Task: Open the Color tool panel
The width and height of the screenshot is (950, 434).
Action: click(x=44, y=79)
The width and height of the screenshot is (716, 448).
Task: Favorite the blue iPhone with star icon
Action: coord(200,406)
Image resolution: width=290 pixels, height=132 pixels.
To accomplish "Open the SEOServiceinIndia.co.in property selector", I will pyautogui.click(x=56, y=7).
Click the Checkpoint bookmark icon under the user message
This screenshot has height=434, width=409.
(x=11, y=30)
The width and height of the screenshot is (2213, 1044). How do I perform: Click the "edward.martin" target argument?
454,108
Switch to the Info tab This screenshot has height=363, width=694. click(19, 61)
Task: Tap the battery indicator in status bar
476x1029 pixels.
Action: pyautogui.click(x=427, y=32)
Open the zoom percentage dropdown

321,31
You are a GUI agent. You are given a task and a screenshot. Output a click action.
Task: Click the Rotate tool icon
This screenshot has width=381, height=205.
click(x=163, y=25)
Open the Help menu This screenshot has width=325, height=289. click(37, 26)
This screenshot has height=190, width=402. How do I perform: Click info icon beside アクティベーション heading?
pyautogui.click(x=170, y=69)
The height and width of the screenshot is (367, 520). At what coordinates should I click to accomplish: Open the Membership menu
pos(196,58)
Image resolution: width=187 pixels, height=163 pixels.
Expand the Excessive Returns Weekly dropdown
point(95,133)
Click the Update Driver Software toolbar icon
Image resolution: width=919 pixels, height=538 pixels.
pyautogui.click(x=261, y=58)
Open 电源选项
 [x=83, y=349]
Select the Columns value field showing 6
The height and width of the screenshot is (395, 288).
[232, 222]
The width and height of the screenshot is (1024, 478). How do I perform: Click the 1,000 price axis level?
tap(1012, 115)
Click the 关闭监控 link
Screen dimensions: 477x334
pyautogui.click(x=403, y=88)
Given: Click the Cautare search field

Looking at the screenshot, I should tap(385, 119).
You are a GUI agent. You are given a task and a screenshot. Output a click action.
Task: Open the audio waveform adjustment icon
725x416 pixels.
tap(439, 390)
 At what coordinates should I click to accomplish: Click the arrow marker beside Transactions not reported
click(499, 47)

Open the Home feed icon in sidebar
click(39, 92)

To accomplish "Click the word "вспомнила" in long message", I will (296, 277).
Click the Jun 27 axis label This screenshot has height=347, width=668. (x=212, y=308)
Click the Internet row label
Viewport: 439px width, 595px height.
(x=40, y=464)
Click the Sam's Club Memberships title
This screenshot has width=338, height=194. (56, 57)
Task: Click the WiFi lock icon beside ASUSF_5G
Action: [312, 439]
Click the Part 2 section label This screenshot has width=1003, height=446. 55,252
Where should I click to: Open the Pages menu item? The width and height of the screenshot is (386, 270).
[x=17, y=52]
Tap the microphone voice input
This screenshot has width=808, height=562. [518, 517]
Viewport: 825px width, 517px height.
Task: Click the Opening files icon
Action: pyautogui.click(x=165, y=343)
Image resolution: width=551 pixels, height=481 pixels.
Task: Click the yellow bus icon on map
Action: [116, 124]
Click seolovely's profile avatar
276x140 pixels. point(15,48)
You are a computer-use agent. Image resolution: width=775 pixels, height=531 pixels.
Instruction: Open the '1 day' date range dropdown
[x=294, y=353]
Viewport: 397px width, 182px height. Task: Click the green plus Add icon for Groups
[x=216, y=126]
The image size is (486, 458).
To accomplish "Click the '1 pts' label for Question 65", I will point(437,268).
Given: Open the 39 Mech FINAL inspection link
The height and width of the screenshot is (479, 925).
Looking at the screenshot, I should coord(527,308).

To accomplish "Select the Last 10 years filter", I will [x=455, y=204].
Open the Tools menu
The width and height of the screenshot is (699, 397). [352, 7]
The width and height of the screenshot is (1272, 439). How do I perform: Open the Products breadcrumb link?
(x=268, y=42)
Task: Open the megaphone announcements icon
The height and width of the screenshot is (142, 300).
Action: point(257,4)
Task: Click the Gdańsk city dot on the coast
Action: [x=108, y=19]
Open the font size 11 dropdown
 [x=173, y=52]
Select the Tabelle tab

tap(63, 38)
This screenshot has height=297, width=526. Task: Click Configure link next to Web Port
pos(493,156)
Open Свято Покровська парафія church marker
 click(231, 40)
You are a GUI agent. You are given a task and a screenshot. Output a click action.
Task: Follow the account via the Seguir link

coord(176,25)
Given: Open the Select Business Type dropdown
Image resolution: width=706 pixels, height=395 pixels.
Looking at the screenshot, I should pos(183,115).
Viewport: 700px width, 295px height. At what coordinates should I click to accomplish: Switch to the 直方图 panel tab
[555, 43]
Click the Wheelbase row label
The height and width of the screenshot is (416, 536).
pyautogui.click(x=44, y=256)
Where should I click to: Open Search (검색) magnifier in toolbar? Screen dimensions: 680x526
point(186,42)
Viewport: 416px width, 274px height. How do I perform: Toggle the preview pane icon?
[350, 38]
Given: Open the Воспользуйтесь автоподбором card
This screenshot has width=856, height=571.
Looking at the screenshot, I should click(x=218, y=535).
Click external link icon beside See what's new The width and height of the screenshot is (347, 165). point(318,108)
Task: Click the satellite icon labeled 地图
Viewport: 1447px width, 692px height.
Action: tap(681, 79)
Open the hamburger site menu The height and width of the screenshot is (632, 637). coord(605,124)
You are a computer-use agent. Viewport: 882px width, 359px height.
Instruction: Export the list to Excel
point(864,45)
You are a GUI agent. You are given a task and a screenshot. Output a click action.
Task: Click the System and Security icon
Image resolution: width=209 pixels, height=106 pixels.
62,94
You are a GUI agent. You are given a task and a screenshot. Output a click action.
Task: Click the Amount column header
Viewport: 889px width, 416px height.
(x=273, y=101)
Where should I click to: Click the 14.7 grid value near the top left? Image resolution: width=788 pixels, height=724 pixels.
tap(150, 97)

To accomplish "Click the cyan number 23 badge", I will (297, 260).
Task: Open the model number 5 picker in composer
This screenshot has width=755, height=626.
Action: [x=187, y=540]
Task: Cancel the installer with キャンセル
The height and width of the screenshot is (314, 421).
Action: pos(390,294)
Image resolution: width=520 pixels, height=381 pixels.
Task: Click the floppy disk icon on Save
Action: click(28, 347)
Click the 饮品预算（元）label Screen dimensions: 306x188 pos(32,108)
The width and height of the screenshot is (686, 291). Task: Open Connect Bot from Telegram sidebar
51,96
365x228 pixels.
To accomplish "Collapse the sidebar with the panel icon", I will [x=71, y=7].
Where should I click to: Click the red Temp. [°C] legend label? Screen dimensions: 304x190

____

*DIRECTIONS FOR THIS TASK*: For this task, write out exactly the lines of the entries above, starting at the line with "Task: Follow the account via the Seguir link" and ending at the line with "Task: Click the Amount column header", both included, and no others.

*PROBLEM SOLUTION*:
Task: Follow the account via the Seguir link

coord(176,25)
Given: Open the Select Business Type dropdown
Image resolution: width=706 pixels, height=395 pixels.
Looking at the screenshot, I should pos(183,115).
Viewport: 700px width, 295px height. At what coordinates should I click to accomplish: Switch to the 直方图 panel tab
[555, 43]
Click the Wheelbase row label
The height and width of the screenshot is (416, 536).
pyautogui.click(x=44, y=256)
Where should I click to: Open Search (검색) magnifier in toolbar? Screen dimensions: 680x526
point(186,42)
Viewport: 416px width, 274px height. How do I perform: Toggle the preview pane icon?
[350, 38]
Given: Open the Воспользуйтесь автоподбором card
This screenshot has width=856, height=571.
Looking at the screenshot, I should click(x=218, y=535).
Click external link icon beside See what's new The width and height of the screenshot is (347, 165). point(318,108)
Task: Click the satellite icon labeled 地图
Viewport: 1447px width, 692px height.
Action: tap(681, 79)
Open the hamburger site menu The height and width of the screenshot is (632, 637). coord(605,124)
You are a computer-use agent. Viewport: 882px width, 359px height.
Instruction: Export the list to Excel
point(864,45)
You are a GUI agent. You are given a task and a screenshot. Output a click action.
Task: Click the System and Security icon
Image resolution: width=209 pixels, height=106 pixels.
62,94
You are a GUI agent. You are given a task and a screenshot. Output a click action.
Task: Click the Amount column header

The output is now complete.